### Listed records:

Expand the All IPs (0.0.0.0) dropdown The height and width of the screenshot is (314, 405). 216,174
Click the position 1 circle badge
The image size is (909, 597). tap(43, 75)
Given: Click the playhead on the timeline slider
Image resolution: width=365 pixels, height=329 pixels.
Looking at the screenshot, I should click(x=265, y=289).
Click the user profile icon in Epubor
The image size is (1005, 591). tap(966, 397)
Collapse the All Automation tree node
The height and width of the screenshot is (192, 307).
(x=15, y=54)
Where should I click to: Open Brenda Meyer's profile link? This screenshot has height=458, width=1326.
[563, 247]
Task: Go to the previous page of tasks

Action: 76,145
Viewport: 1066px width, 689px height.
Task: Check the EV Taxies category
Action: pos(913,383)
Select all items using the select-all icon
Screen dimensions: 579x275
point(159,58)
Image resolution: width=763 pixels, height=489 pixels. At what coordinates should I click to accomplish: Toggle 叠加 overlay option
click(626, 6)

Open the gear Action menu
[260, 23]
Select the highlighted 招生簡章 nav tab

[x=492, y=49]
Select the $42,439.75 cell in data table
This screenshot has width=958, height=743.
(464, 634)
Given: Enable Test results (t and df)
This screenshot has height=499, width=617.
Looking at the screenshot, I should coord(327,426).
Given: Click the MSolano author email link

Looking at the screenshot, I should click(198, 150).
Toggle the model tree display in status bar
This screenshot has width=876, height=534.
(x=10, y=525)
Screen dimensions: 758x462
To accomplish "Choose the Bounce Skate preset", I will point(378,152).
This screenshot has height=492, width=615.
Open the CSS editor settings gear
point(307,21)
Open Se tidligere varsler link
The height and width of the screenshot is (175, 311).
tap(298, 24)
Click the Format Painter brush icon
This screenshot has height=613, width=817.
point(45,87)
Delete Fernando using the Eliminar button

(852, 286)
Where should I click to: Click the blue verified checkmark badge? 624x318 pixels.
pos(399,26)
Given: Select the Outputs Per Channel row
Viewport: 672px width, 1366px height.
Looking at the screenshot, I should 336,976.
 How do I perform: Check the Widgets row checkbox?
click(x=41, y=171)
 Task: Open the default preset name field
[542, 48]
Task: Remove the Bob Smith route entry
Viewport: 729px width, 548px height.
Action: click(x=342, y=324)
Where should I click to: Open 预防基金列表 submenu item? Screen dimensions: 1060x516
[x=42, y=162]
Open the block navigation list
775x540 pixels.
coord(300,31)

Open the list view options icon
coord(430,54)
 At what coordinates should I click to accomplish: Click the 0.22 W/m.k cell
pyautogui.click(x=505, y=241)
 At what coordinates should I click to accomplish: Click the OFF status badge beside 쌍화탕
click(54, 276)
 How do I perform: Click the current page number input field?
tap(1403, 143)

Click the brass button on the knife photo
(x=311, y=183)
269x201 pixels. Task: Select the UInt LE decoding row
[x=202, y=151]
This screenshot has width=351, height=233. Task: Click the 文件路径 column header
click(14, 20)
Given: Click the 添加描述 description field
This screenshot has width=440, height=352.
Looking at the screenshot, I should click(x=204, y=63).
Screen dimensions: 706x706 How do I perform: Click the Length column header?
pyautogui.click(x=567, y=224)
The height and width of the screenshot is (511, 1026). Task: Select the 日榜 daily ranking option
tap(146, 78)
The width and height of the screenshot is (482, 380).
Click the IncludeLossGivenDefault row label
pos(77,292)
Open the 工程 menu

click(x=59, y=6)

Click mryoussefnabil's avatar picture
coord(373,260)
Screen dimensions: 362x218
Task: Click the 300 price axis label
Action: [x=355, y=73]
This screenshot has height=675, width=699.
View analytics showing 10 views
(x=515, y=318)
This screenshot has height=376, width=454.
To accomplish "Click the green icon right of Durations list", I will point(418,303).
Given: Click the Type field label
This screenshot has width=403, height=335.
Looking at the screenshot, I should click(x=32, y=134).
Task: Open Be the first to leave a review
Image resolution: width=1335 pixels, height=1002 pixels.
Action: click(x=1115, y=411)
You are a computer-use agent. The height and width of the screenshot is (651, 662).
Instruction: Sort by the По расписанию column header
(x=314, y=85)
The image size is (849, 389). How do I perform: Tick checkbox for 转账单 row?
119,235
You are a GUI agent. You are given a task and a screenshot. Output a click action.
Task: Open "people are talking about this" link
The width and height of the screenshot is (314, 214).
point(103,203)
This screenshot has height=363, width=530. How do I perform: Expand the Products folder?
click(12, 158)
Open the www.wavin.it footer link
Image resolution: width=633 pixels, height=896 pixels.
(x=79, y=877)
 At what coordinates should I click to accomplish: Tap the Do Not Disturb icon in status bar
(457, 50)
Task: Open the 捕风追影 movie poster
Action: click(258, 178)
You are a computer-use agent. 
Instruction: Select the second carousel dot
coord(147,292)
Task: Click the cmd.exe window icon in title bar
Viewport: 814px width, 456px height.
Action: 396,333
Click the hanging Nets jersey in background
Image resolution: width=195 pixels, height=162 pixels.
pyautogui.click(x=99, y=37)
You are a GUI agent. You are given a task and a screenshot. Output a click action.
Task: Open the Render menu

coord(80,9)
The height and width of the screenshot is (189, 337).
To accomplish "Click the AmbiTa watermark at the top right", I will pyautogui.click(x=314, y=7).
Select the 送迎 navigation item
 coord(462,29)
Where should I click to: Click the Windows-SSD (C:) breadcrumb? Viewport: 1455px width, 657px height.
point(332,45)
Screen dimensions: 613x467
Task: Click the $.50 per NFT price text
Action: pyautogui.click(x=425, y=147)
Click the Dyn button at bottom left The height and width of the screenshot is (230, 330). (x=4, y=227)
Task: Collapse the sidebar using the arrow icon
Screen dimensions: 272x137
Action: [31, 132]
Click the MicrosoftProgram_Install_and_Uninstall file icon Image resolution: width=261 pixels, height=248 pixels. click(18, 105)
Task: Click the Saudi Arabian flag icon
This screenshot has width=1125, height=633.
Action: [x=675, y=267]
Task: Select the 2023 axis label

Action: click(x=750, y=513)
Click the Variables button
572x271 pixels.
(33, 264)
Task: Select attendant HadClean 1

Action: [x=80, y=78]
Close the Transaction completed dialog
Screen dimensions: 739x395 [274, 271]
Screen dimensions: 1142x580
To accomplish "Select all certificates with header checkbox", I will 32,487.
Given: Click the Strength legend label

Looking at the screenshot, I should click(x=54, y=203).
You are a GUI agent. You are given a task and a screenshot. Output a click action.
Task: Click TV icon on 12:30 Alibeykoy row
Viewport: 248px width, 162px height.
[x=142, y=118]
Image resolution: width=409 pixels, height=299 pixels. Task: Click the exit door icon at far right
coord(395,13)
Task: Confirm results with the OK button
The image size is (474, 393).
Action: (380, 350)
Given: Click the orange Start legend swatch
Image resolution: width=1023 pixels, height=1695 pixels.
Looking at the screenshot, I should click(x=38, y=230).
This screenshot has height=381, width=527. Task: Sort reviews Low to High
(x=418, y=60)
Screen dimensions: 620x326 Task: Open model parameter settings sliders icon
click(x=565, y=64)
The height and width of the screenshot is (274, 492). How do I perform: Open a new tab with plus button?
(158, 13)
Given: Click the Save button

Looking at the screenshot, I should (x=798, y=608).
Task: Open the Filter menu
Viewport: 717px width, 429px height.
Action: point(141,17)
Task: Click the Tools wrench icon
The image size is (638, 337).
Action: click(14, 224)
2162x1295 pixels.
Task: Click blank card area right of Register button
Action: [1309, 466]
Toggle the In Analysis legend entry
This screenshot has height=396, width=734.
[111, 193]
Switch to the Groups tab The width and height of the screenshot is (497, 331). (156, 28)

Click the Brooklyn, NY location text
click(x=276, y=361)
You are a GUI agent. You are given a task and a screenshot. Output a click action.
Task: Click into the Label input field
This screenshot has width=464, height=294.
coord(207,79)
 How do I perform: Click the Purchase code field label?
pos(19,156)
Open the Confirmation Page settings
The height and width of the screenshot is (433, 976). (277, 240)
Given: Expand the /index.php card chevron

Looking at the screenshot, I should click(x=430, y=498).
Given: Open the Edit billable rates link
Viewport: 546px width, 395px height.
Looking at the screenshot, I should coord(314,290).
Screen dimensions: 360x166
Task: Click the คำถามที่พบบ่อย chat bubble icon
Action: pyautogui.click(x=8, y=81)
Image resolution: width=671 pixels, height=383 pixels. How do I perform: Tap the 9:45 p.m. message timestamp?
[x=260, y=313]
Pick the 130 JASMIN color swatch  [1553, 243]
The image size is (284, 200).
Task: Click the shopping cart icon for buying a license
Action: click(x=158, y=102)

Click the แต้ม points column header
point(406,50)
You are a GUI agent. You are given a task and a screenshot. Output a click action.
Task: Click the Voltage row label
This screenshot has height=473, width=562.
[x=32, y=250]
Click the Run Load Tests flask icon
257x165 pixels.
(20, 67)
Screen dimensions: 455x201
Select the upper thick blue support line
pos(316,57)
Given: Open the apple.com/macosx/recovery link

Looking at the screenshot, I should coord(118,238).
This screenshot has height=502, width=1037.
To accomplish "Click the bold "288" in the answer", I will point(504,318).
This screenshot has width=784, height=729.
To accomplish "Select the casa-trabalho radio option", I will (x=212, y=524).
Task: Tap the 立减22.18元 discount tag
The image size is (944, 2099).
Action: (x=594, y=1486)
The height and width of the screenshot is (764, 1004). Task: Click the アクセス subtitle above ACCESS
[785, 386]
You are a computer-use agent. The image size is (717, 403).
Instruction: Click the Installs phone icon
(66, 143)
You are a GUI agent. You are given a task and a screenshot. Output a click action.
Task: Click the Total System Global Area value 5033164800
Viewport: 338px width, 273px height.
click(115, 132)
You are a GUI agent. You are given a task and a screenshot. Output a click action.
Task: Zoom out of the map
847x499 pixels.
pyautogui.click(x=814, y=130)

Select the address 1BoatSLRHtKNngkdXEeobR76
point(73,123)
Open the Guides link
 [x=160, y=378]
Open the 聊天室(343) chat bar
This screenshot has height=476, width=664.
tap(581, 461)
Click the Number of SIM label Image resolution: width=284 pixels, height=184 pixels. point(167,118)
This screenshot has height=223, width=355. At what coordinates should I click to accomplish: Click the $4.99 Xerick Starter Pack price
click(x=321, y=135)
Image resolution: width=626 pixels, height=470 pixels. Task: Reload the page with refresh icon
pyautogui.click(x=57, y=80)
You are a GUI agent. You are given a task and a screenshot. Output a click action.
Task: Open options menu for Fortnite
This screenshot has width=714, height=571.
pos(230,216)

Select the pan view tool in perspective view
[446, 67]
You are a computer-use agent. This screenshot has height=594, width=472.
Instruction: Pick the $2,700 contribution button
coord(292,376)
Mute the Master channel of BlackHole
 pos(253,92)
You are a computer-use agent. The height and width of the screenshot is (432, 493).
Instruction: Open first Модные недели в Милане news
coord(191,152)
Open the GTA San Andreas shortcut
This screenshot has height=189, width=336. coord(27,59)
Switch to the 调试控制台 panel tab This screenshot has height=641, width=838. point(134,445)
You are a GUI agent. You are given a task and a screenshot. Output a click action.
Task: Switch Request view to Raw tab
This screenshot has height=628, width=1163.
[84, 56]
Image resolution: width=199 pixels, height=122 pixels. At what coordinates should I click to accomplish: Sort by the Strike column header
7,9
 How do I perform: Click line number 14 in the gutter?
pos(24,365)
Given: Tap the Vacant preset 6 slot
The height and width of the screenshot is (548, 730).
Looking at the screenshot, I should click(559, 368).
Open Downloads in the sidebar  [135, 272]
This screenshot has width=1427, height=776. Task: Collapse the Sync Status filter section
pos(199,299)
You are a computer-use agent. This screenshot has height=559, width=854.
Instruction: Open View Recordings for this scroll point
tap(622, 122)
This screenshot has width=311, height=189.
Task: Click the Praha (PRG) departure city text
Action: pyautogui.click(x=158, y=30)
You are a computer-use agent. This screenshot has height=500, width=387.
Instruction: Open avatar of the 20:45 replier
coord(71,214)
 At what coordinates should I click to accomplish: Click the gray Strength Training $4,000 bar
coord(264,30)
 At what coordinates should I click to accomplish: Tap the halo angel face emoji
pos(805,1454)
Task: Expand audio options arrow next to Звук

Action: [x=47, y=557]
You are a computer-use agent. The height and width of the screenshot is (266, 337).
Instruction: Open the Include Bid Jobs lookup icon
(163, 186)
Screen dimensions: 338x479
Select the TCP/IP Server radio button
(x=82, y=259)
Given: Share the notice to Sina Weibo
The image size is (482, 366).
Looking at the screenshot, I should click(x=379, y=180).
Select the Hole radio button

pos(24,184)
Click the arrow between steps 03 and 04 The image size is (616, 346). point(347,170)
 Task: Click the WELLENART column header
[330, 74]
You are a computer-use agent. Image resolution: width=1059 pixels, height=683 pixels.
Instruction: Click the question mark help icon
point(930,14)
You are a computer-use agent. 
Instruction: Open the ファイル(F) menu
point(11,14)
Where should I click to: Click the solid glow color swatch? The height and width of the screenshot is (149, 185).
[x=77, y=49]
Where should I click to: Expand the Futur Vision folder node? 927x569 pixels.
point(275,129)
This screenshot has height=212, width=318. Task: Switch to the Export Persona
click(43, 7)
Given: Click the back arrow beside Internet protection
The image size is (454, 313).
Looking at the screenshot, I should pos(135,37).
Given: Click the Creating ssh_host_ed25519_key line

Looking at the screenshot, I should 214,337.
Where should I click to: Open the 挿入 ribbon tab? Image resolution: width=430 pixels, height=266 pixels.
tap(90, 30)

### Exercise directions:
Your answer should be exactly the lines of the data above, from the first through the line containing "Given: Click the playhead".

### Task response:
Expand the All IPs (0.0.0.0) dropdown The height and width of the screenshot is (314, 405). 216,174
Click the position 1 circle badge
The image size is (909, 597). tap(43, 75)
Given: Click the playhead on the timeline slider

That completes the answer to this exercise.